* START Extracted records *

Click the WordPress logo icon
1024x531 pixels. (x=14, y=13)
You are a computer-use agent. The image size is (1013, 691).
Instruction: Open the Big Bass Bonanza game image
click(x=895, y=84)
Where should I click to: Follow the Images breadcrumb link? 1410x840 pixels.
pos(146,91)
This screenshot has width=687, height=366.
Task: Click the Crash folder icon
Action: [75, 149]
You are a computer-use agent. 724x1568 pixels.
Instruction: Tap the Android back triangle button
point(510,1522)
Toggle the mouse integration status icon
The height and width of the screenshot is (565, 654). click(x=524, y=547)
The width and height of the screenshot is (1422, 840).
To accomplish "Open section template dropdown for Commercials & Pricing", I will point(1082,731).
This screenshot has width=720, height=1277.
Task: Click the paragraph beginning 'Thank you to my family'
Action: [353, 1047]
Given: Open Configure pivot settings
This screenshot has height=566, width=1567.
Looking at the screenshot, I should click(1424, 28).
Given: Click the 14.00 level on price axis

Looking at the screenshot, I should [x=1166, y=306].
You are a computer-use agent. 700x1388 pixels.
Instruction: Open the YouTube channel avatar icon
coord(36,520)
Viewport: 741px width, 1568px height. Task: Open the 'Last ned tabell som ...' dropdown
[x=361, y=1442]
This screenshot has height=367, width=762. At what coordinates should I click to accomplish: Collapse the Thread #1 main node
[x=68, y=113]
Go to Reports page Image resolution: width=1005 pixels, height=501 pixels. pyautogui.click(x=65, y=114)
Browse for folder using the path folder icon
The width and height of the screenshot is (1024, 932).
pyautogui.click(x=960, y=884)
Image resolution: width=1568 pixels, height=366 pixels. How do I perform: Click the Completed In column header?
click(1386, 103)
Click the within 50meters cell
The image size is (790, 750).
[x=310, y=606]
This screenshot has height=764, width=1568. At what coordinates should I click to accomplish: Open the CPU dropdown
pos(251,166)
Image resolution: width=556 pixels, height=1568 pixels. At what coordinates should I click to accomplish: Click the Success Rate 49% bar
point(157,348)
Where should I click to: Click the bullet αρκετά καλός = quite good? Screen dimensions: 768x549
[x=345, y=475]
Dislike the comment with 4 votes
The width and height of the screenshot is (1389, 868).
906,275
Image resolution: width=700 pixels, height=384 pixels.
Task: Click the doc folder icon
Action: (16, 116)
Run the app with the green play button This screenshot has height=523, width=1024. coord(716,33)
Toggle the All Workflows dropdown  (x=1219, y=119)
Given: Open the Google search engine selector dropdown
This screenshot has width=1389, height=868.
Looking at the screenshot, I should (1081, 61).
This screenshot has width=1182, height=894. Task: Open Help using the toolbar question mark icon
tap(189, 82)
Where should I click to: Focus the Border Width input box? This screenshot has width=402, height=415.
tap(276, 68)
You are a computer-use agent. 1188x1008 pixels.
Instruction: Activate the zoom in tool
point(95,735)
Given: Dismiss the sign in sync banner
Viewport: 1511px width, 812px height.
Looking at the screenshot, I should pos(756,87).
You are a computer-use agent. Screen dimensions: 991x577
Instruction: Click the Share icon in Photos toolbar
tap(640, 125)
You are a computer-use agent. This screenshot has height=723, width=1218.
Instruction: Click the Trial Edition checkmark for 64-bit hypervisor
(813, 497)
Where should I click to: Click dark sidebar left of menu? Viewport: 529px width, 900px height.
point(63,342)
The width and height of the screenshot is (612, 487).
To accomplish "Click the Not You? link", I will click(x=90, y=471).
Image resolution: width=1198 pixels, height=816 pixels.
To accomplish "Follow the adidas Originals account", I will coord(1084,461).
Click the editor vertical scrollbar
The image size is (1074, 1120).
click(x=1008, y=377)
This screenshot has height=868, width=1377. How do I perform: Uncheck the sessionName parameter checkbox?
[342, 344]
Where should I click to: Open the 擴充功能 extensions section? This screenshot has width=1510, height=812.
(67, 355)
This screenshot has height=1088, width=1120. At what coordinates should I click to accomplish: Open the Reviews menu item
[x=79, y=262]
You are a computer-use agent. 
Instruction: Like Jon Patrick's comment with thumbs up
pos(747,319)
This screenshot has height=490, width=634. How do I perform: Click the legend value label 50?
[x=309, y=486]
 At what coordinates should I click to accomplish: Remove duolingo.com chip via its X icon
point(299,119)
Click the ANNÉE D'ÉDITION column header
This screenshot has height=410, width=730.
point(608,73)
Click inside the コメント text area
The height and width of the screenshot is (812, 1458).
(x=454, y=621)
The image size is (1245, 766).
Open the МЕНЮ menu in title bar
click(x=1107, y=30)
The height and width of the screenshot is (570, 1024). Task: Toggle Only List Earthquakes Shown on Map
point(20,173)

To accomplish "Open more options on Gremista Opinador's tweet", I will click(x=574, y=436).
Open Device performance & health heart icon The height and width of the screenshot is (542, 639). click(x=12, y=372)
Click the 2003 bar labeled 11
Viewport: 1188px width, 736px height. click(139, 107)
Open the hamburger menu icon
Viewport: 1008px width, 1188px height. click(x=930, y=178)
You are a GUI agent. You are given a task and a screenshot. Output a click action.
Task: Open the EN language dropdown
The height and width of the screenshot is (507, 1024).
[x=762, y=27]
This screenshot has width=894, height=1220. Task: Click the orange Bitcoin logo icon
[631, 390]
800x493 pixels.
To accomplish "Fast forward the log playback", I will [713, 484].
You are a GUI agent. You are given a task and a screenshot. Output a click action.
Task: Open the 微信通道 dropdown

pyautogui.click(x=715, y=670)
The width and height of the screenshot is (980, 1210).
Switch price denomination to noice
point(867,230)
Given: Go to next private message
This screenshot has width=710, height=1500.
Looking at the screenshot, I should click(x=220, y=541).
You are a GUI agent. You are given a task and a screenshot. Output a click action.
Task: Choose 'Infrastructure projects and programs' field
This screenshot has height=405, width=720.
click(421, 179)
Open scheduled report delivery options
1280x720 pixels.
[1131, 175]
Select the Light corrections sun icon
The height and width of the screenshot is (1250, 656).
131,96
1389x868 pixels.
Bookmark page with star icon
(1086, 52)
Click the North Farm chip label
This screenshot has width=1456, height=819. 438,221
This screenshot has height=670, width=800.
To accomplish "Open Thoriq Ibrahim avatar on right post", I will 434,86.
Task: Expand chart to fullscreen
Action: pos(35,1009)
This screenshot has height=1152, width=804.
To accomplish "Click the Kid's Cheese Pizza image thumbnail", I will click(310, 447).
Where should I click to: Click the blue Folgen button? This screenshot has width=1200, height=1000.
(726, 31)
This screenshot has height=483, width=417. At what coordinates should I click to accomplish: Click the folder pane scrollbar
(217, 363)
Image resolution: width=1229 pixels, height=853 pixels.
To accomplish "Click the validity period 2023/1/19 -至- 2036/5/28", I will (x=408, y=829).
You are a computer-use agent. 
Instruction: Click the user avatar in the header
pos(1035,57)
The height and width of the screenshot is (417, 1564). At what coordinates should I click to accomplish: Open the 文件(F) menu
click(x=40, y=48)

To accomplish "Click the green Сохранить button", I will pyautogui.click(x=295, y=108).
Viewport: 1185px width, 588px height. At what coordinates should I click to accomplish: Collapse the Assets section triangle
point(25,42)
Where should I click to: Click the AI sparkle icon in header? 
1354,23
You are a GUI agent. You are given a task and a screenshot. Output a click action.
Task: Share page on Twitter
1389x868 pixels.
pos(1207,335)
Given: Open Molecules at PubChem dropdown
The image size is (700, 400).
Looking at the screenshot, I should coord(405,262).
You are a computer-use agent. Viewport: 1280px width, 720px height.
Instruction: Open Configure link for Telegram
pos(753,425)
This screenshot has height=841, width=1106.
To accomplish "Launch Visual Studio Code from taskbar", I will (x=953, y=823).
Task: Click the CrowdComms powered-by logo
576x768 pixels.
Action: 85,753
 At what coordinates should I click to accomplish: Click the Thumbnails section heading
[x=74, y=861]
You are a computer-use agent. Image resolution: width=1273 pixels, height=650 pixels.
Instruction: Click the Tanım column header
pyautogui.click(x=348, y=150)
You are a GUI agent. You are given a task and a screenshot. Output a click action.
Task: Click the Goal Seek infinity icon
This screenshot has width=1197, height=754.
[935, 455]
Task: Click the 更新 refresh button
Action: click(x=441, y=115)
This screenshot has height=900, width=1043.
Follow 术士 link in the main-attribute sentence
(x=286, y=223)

* END Extracted records *

Output the entries from the line containing "This screenshot has width=1182, height=894." through the line containing "[x=79, y=262]", both included, as a numbered list with blank lines dropped.

1. This screenshot has width=1182, height=894. Task: Open Help using the toolbar question mark icon
2. tap(189, 82)
3. Where should I click to: Focus the Border Width input box? This screenshot has width=402, height=415.
4. tap(276, 68)
5. You are a computer-use agent. 1188x1008 pixels.
6. Instruction: Activate the zoom in tool
7. point(95,735)
8. Given: Dismiss the sign in sync banner
9. Viewport: 1511px width, 812px height.
10. Looking at the screenshot, I should pos(756,87).
11. You are a computer-use agent. Screen dimensions: 991x577
12. Instruction: Click the Share icon in Photos toolbar
13. tap(640, 125)
14. You are a computer-use agent. This screenshot has height=723, width=1218.
15. Instruction: Click the Trial Edition checkmark for 64-bit hypervisor
16. (813, 497)
17. Where should I click to: Click dark sidebar left of menu? Viewport: 529px width, 900px height.
18. point(63,342)
19. The width and height of the screenshot is (612, 487).
20. To accomplish "Click the Not You? link", I will click(x=90, y=471).
21. Image resolution: width=1198 pixels, height=816 pixels.
22. To accomplish "Follow the adidas Originals account", I will coord(1084,461).
23. Click the editor vertical scrollbar
24. The image size is (1074, 1120).
25. click(x=1008, y=377)
26. This screenshot has height=868, width=1377. How do I perform: Uncheck the sessionName parameter checkbox?
27. [342, 344]
28. Where should I click to: Open the 擴充功能 extensions section? This screenshot has width=1510, height=812.
29. (67, 355)
30. This screenshot has height=1088, width=1120. At what coordinates should I click to accomplish: Open the Reviews menu item
31. [x=79, y=262]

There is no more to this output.